» TASK DESCRIPTION:
Please restate, word for word, each line from the one containing "How do I perform: Select the Pts" through the end of the entries below.

» DATASET RECORDS:
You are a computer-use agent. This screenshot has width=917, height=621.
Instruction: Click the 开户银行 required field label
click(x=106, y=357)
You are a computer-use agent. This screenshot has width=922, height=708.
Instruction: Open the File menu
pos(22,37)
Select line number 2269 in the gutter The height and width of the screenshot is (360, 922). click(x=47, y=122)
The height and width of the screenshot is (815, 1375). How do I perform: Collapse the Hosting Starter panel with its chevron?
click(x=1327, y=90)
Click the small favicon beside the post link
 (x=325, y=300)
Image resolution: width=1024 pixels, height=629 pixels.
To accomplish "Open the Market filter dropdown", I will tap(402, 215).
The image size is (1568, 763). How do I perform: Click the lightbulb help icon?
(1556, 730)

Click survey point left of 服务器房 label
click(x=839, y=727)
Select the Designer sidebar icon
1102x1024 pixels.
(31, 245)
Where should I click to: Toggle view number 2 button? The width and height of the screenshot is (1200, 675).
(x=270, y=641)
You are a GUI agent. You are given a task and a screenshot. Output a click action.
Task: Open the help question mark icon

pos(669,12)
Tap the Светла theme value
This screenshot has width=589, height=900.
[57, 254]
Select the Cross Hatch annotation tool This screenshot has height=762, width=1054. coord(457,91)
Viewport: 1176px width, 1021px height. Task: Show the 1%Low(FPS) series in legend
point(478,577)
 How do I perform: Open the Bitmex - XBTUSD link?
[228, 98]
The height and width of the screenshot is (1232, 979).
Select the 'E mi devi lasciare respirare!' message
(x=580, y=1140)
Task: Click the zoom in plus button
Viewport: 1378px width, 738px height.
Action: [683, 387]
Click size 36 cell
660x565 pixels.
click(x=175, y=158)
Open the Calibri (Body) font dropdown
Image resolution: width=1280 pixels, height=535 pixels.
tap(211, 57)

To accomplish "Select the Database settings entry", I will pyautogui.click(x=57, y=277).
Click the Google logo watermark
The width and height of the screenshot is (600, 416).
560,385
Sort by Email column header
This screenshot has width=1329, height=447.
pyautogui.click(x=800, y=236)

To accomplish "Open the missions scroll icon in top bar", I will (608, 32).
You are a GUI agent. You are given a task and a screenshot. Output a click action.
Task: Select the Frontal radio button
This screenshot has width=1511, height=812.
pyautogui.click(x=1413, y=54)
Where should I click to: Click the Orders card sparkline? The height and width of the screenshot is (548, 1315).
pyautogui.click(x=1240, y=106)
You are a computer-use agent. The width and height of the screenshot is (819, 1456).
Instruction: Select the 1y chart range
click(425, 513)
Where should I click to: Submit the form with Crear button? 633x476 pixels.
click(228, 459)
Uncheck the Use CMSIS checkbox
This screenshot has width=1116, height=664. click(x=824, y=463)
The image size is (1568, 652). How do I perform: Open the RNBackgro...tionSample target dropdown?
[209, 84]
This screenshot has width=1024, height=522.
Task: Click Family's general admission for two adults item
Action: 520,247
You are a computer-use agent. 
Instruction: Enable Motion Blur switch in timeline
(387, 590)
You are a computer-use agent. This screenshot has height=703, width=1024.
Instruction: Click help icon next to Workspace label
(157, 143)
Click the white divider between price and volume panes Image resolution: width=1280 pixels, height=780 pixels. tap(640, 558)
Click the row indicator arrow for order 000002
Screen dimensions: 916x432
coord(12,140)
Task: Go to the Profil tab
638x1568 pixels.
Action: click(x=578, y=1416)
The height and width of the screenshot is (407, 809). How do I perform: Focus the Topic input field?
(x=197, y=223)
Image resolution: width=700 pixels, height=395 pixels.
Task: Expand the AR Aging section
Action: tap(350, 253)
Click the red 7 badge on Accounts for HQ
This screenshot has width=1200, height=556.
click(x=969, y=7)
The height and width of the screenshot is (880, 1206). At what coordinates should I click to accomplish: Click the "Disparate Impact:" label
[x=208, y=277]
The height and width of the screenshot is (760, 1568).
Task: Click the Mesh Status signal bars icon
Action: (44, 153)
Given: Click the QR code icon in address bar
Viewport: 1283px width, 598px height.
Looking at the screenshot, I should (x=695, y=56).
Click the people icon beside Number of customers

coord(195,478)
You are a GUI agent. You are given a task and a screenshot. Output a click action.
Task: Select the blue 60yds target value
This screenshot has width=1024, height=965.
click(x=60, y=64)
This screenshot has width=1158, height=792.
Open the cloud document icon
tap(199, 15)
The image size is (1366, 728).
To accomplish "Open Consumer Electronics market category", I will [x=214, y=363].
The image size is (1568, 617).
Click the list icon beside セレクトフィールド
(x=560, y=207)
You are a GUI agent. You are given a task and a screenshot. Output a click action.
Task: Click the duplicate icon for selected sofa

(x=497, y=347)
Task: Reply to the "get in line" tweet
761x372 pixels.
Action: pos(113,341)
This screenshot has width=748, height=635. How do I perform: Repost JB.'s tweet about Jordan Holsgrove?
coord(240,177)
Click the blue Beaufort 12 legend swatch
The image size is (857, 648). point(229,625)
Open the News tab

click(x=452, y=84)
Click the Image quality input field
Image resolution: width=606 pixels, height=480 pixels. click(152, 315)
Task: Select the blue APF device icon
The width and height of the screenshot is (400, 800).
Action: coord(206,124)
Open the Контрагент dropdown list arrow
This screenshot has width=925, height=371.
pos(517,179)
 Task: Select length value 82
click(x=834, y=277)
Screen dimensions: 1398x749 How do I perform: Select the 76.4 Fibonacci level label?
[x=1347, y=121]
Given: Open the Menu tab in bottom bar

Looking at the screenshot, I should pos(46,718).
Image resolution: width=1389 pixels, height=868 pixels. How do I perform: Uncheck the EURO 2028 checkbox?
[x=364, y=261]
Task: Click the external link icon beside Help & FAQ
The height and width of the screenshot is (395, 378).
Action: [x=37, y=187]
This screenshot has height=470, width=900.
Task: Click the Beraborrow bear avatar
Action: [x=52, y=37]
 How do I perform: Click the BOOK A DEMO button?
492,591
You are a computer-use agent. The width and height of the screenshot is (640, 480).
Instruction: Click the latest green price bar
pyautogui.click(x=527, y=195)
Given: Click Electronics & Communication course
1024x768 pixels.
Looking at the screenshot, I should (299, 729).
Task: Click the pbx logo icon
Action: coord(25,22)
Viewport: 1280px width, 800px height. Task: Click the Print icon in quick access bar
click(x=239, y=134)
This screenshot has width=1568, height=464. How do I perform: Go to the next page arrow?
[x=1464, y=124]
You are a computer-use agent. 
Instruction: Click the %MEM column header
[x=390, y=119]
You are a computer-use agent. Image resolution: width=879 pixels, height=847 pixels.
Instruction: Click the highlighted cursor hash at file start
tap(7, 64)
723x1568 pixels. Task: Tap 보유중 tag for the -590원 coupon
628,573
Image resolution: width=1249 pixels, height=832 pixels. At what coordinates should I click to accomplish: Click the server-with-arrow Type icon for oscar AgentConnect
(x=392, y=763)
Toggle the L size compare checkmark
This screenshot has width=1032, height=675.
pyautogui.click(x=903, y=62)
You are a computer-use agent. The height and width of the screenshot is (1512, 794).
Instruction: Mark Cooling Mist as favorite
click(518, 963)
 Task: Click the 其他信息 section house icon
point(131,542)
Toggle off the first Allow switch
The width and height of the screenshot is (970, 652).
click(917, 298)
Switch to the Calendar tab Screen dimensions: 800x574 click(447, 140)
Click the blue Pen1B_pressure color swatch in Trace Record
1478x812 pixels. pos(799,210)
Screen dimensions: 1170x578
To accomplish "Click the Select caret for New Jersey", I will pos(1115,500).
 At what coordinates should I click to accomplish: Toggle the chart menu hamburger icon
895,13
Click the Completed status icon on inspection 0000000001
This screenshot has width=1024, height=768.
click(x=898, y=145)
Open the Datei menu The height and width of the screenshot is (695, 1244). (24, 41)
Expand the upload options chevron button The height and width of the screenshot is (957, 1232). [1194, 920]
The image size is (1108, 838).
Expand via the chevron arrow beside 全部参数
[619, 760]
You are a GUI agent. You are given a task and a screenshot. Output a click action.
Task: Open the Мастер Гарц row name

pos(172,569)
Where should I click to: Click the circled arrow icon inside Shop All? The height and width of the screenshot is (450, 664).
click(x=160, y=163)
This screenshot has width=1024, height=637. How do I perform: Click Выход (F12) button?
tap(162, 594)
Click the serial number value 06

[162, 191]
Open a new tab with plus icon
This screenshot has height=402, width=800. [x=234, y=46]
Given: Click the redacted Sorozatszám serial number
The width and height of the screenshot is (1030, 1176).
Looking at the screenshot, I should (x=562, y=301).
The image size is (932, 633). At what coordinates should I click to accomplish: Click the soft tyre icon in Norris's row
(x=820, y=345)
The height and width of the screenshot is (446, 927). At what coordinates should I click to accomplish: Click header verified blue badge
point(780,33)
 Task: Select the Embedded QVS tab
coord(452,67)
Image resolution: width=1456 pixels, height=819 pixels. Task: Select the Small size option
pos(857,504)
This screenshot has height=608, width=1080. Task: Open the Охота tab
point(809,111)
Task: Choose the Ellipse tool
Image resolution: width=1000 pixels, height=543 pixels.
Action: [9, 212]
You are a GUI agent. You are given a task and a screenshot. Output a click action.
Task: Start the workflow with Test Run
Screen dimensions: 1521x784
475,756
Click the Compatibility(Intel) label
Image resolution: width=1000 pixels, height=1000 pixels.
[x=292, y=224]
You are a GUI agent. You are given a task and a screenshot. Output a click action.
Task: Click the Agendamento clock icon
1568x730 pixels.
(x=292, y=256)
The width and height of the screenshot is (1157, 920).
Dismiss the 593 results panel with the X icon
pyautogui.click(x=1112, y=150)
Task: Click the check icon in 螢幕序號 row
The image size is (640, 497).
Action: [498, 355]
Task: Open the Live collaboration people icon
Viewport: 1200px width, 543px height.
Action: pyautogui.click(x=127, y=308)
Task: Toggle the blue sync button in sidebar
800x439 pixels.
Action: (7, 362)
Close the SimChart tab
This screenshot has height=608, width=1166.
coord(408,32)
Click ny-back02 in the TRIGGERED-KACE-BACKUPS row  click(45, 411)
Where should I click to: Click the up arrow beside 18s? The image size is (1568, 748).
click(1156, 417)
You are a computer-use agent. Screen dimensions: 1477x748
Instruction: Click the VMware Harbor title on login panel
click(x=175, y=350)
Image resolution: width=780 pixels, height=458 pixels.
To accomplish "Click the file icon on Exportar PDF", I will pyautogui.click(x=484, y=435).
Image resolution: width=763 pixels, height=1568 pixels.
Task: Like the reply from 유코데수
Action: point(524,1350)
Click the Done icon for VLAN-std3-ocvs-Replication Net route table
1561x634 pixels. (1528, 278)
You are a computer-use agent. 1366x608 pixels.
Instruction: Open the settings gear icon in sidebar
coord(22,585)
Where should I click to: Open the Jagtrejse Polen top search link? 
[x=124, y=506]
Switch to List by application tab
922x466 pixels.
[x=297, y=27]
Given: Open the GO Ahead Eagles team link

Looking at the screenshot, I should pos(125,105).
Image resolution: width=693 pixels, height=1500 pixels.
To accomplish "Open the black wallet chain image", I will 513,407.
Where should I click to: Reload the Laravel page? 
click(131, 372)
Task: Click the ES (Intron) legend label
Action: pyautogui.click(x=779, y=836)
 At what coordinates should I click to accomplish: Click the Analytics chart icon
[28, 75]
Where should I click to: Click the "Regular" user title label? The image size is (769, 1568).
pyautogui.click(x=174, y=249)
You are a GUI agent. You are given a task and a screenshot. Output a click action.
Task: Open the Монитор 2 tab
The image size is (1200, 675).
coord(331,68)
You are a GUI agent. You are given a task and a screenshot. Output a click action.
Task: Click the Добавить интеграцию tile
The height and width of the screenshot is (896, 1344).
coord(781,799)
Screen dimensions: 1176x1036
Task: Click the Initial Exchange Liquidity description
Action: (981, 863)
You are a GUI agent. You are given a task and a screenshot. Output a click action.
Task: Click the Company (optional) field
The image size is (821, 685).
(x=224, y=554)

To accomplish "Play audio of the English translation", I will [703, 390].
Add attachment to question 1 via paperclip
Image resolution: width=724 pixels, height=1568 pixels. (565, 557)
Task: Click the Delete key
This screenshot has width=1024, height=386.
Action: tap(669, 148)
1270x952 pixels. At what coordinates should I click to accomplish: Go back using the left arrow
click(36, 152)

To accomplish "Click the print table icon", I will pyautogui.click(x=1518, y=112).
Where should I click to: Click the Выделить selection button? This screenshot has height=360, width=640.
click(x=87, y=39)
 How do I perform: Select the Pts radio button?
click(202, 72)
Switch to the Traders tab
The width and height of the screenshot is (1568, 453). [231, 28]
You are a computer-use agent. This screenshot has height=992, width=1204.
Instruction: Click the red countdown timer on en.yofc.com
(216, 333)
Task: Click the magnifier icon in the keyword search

» ANSWER BOX:
 How do I perform: Select the Pts radio button?
click(202, 72)
Switch to the Traders tab
The width and height of the screenshot is (1568, 453). [231, 28]
You are a computer-use agent. This screenshot has height=992, width=1204.
Instruction: Click the red countdown timer on en.yofc.com
(216, 333)
Task: Click the magnifier icon in the keyword search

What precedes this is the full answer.